Accepting that, The Songs Of Townes Van Zandt Vol. III is not a bad album. Each artist treats the songs with utmost respect. Many versions are relatively faithful renditions, especially in the atmosphere department: it is obvious the performers have not tried to look for revolutionizing new interpretations or perspectives on the material, but focus on the same melancholy, the same stark and honest insight, the same world-weariness that could be heard in the original versions. The focus here is on the darkness and depressive melancholia, not the daydream-like sadness Van Zandt would echo at other times.
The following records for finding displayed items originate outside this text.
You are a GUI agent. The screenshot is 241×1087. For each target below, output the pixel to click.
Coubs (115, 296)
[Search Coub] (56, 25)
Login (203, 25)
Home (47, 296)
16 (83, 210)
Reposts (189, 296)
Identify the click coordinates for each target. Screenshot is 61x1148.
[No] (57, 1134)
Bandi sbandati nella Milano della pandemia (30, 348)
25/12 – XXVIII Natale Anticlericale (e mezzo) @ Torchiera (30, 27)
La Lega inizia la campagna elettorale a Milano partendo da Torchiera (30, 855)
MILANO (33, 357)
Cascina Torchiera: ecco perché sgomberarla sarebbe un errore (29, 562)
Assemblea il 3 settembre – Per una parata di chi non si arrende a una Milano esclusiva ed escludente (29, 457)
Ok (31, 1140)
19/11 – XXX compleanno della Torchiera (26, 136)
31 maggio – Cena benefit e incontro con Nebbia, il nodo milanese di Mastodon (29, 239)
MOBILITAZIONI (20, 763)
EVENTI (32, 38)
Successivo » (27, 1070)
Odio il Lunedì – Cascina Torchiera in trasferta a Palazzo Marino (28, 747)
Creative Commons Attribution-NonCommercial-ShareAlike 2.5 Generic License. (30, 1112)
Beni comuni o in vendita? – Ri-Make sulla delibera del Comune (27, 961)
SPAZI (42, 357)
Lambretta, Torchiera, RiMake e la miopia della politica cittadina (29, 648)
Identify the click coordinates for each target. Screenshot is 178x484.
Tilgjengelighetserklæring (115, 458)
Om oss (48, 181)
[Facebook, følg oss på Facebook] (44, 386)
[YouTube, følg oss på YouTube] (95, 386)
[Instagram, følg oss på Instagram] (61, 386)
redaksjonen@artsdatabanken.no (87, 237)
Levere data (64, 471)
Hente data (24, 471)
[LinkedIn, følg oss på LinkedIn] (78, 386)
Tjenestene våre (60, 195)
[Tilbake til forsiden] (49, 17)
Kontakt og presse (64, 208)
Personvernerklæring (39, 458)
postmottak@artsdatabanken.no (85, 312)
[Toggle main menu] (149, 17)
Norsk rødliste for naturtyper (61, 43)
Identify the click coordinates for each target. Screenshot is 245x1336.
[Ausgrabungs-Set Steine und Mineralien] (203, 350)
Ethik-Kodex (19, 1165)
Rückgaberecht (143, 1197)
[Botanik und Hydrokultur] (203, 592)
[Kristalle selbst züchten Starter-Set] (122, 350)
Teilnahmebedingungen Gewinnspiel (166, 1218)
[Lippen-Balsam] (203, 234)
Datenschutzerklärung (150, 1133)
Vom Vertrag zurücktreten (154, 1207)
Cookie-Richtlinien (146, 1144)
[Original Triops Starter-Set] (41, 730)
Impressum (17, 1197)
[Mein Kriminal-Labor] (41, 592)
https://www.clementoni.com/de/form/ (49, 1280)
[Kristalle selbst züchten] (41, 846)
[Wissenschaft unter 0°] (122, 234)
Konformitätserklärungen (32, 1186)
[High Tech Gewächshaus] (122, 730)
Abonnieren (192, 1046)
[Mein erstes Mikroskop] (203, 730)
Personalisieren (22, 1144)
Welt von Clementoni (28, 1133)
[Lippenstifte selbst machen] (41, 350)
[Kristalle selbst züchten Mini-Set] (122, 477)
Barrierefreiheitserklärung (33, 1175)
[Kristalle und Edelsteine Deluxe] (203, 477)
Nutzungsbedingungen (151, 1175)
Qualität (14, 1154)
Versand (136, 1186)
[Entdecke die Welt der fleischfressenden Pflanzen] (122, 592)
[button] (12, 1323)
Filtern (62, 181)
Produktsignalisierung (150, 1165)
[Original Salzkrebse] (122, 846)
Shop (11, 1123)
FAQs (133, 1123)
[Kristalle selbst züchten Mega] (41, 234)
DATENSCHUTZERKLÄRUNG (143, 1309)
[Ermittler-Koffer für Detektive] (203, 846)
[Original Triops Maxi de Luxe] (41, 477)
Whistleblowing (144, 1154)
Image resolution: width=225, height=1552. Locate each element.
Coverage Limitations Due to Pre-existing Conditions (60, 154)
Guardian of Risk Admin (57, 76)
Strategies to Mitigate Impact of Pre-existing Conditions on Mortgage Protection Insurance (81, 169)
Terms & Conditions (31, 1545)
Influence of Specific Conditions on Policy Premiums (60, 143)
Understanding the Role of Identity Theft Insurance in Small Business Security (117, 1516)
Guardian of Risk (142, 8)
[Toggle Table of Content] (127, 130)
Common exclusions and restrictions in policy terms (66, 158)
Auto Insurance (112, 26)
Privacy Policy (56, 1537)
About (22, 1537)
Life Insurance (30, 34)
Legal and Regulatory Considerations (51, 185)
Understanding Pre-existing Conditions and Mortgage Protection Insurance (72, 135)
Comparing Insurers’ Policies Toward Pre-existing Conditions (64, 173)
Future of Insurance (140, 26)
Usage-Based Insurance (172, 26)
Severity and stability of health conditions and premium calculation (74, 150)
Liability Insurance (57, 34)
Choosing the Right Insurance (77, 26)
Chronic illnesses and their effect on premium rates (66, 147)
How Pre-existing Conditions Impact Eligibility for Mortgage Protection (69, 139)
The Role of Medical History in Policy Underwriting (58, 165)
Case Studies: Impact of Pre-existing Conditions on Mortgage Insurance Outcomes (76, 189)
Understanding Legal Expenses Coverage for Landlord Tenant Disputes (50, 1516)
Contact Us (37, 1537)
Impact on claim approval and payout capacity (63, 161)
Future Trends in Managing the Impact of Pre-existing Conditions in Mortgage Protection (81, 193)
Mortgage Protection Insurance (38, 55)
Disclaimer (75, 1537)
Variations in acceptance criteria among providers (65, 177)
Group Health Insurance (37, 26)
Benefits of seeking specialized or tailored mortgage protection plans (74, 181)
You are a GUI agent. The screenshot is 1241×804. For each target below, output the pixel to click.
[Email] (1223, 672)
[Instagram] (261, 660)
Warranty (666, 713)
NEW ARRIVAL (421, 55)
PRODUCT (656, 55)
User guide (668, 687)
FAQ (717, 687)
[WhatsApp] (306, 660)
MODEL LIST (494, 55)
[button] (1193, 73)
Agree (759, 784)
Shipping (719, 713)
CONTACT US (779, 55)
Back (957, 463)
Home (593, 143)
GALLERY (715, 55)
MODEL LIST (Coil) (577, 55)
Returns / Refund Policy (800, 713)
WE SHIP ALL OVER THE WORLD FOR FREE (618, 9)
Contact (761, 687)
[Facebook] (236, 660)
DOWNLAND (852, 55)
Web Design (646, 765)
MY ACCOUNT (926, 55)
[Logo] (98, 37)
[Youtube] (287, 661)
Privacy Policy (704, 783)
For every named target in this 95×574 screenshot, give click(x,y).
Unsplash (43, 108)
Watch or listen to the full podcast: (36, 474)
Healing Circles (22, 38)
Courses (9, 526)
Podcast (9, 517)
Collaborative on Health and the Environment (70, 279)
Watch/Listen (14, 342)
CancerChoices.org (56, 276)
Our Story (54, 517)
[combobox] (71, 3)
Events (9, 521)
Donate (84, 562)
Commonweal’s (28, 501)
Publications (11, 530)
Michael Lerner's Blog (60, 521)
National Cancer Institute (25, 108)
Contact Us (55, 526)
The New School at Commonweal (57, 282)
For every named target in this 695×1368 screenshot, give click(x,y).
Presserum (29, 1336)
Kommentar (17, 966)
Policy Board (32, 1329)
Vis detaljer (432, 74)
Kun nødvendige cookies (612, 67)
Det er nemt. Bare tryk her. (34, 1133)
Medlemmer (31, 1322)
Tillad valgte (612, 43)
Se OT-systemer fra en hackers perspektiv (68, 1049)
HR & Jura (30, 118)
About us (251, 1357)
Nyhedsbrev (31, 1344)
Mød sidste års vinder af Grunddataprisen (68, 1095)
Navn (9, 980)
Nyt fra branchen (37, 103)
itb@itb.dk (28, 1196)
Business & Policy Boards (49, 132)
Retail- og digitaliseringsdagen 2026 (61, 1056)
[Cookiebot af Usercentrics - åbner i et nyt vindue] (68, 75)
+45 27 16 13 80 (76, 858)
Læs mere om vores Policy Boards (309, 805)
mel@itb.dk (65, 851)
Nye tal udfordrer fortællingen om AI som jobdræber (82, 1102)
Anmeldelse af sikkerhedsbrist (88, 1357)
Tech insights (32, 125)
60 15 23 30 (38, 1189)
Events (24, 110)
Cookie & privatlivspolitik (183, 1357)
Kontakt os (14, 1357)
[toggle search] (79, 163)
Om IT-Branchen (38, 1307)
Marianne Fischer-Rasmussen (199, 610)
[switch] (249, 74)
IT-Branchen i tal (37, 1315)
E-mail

Nadler starts off the album with one of my Van Zandt favourites, Quicksilver Clouds Of Maria. She does a nice job, but… well, you know. The stripped-down arrangement feels too faithful, and I’m mostly left with a strong desire to press stop and put on the original. The same goes for her versions of Sad Cinderella and None But The Rain: these acoustic versions feel too close to how Van Zandt would’ve done them, and the originals are too important to me for Nadler’s in themselves quite competent versions to impress much.
Cave In fare a whole lot better with their effect-laden rendition of The Hole, succesfully evoking that pitch-black, oppressive abyss of addiction Van Zandt knew well and tapped into frequently in his music. Despite the haywire old-time modem sounding bleeping on the track, I think this is my favourite on the album. Cave In’s live version of Nothin’ feels again too familiar and traditional: they do it good, yes, but too townesy, so to speak. And their almost eight-minute version of At My Window? The electric, effect-laden arrangement and dragged-out, haunted vocals are a laudable effort – but ultimately the track doesn’t take off.
Amenra fall in line with the others. Again, their versions of Black Crow Blues, Kathleen and Flyin’ Shoes are fine, very respectful of Townes Van Zandt – and too townesy. Still, in this close match I think Amenra manage to impress the most overall. It’s hard to say why, there’s just something in their sullen, simple arrangements that taps succesfully into the tragic in Townes Van Zandt.
For listeners of the three artists, this might be an interesting window into the work of an artist from a different genre. But will a fan of slow, murky metal appreciate his favourite artist switching over to country/folk? I don’t know. On the other hand, from the viewpoint of a dedicated Townes Van Zandt fan – me! – this doesn’t compilation doesn’t really generate much interest in checking out the post-metal and sludge of Amenra and Cave In. Because, I safely assume their own material sounds nothing like this.
Still, with the disclaimers mentioned so verbously above kept in mind, I have thoroughly enjoyed listening to this compilation. I don’t think it’s a particularly significant or important release, and it’s not one that somehow changes my understanding of Townes Van Zandt. But it does remind me of what a unique, powerful songwriter he was. And I do appreciate – truly appreciate – the obvious respect, love and at times even deep understanding with which these three artists treat Townes Van Zandt.